John Carpenter, o grande cineasta americano que depois dos clássicos melhor se atirou aos géneros para criar um universo único, será o mestre e o punk da nossa próxima sessão. The Thing é um dos pontos altos dos anos 80, com uma atmosfera e um Kurt Russel de cortar a respiração. O mal, o mal, o mal nas suas formas indefinidas... assustador e lancinante, é uma gelada viagem absolutamente imperdível.

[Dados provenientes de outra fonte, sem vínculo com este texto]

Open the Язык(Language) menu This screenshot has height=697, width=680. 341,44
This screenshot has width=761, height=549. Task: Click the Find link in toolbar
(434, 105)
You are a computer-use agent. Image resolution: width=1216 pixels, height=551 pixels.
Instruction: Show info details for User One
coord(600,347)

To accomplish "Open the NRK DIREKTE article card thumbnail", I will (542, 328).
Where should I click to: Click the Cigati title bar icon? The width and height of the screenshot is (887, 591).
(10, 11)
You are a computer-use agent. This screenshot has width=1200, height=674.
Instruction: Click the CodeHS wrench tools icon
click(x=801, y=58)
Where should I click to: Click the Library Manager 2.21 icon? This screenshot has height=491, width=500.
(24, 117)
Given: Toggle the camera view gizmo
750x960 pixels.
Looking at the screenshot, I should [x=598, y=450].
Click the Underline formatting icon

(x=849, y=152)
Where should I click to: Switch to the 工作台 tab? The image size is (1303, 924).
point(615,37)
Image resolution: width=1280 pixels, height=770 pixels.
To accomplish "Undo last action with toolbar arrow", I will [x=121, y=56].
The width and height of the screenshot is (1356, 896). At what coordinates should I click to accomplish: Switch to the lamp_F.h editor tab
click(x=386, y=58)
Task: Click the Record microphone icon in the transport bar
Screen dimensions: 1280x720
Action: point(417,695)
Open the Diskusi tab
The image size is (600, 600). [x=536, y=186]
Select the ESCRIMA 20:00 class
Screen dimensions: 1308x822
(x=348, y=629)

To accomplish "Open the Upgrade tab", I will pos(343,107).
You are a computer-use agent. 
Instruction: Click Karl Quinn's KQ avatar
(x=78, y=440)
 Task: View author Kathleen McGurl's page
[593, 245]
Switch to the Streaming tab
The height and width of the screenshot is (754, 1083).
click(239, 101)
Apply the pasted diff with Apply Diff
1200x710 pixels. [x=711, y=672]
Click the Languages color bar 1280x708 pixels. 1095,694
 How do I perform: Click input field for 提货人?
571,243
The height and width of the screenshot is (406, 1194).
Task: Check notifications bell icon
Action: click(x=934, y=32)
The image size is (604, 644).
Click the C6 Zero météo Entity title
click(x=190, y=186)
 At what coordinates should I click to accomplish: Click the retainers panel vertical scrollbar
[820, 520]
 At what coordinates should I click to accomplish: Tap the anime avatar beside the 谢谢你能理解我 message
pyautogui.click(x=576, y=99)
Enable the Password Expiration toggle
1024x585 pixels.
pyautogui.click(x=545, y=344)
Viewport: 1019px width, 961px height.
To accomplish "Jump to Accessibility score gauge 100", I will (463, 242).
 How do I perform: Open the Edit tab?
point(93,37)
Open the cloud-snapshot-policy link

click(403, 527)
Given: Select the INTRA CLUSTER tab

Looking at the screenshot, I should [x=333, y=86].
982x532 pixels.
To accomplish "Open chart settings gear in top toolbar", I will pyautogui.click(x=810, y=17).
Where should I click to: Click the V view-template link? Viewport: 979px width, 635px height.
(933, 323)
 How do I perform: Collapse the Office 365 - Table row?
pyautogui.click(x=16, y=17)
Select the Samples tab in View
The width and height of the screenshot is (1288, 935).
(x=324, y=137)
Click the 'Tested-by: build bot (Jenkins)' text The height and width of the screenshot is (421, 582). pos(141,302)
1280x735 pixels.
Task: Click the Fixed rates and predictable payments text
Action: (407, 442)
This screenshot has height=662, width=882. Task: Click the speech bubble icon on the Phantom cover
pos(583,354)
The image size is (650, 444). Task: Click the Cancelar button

Luís Miguel Oliveira, que em 2008 organizou o catálogo da Cinemateca Portuguesa a Carpenter dedicado e falou connosco e com Adolfo Luxúria Canibal em Dezembro do ano passado sobre The Last Waltz, apresentará o filme.
Em entrevista a Luc Lagier e Jean-Baptiste Thoret (traduzida por Luís Miguel Oliveira para o catálogo da Cinemateca), Carpenter disse que para The Thing "a minha abordagem artística não mudou absolutamente nada por relação com os filmes independentes que até aí tinha rodado. O facto de trabalhar para um grande estúdio não teve, desse ponto de vista, qualquer consequência. Trabalhar com pequenos, médios ou grandes orçamentos não muda, no fim de contas, grande coisa. O elemento mais importante continua a ser a história, seja qual for o quadro em que se está a realizar o filme. O que mudou em mim foi qualquer coisa de muito mais profundo. Depois de The Thing a minha vida artística deixou de ser a mesma, como se uma mola se tivesse partido. Quando The Thing estreou, estava muito orgulhoso do resultado. Pensava sinceramente que o filme era bom, muito bom. Mas ninguém gostou. Os admiradores de filmes de terror, os críticos e o público em geral, toda a gente detestou. A veemência com que os críticos atacaram o filme chocou-me profundamente, e precisei de muito tempo para voltar a mergulhar no filme e tentar compreender: "o que é que não funciona neste filme?". Hoje talvez já tenha compreendido algumas coisas, talvez por ter envelhecido e ganho algum recuo em relação a tudo aquilo. Mas quando se é jovem e se acabou de fazer um filme ao qual se deu tudo, é muito difícil, diga-se o que se disser, ignorar as críticas e dizer que se está nas tintas. Julgo que todos os realizadores têm, mais tarde ou mais cedo, de se haver com a agressividade das críticas. Mas acreditem-me, não o desejo a ninguém. Dito isto, acho que é algo que é preciso aceitar, e penso que, no fim de contas, a vossa resistência torna-se um signo da vossa capacidade de sobrevivência enquanto cineasta. E depois, também é assim que se forja aquilo a que chamamos maturidade..."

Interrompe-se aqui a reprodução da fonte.